▶ **WHAT YOU WILL DO**
Down to the last line, repeat the records exactly.

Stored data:
━━━━━━━━━━━━━━━━━━━━

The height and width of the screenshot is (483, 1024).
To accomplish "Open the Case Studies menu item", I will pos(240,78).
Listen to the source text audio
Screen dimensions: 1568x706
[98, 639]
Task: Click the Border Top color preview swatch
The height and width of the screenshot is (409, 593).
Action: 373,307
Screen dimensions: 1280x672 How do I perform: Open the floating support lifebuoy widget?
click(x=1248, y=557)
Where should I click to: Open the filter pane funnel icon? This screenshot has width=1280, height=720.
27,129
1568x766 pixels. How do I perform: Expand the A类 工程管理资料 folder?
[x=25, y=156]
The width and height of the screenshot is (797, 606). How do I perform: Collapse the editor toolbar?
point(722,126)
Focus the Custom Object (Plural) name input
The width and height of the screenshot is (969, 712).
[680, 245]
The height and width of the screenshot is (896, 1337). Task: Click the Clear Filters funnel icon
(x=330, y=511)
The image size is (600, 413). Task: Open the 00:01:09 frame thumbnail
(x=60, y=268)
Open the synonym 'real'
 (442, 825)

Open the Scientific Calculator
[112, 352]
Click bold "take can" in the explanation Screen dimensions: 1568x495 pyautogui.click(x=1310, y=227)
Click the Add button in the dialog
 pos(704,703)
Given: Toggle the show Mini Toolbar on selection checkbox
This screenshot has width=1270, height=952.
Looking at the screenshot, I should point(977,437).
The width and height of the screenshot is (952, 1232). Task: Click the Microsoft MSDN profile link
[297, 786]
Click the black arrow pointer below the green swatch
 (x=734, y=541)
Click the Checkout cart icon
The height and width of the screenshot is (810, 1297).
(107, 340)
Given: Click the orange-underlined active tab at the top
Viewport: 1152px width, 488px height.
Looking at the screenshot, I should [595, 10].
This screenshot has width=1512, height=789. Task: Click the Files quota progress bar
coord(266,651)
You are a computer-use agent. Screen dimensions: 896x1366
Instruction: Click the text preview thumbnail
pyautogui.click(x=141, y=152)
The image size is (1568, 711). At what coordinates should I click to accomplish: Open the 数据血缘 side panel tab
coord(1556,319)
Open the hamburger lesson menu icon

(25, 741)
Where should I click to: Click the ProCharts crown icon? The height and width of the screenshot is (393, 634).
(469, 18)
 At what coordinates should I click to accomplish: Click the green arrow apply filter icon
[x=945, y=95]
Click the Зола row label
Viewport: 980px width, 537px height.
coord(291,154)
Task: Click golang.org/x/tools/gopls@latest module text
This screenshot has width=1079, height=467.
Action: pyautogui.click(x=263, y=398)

━━━━━━━━━━━━━━━━━━━━

▶ **SOLUTION FOR THIS EXERCISE**
The height and width of the screenshot is (483, 1024).
To accomplish "Open the Case Studies menu item", I will pos(240,78).
Listen to the source text audio
Screen dimensions: 1568x706
[98, 639]
Task: Click the Border Top color preview swatch
The height and width of the screenshot is (409, 593).
Action: 373,307
Screen dimensions: 1280x672 How do I perform: Open the floating support lifebuoy widget?
click(x=1248, y=557)
Where should I click to: Open the filter pane funnel icon? This screenshot has width=1280, height=720.
27,129
1568x766 pixels. How do I perform: Expand the A类 工程管理资料 folder?
[x=25, y=156]
The width and height of the screenshot is (797, 606). How do I perform: Collapse the editor toolbar?
point(722,126)
Focus the Custom Object (Plural) name input
The width and height of the screenshot is (969, 712).
[680, 245]
The height and width of the screenshot is (896, 1337). Task: Click the Clear Filters funnel icon
(x=330, y=511)
The image size is (600, 413). Task: Open the 00:01:09 frame thumbnail
(x=60, y=268)
Open the synonym 'real'
 (442, 825)

Open the Scientific Calculator
[112, 352]
Click bold "take can" in the explanation Screen dimensions: 1568x495 pyautogui.click(x=1310, y=227)
Click the Add button in the dialog
 pos(704,703)
Given: Toggle the show Mini Toolbar on selection checkbox
This screenshot has width=1270, height=952.
Looking at the screenshot, I should point(977,437).
The width and height of the screenshot is (952, 1232). Task: Click the Microsoft MSDN profile link
[297, 786]
Click the black arrow pointer below the green swatch
 (x=734, y=541)
Click the Checkout cart icon
The height and width of the screenshot is (810, 1297).
(107, 340)
Given: Click the orange-underlined active tab at the top
Viewport: 1152px width, 488px height.
Looking at the screenshot, I should [595, 10].
This screenshot has width=1512, height=789. Task: Click the Files quota progress bar
coord(266,651)
You are a computer-use agent. Screen dimensions: 896x1366
Instruction: Click the text preview thumbnail
pyautogui.click(x=141, y=152)
The image size is (1568, 711). At what coordinates should I click to accomplish: Open the 数据血缘 side panel tab
coord(1556,319)
Open the hamburger lesson menu icon

(25, 741)
Where should I click to: Click the ProCharts crown icon? The height and width of the screenshot is (393, 634).
(469, 18)
 At what coordinates should I click to accomplish: Click the green arrow apply filter icon
[x=945, y=95]
Click the Зола row label
Viewport: 980px width, 537px height.
coord(291,154)
Task: Click golang.org/x/tools/gopls@latest module text
This screenshot has width=1079, height=467.
Action: pyautogui.click(x=263, y=398)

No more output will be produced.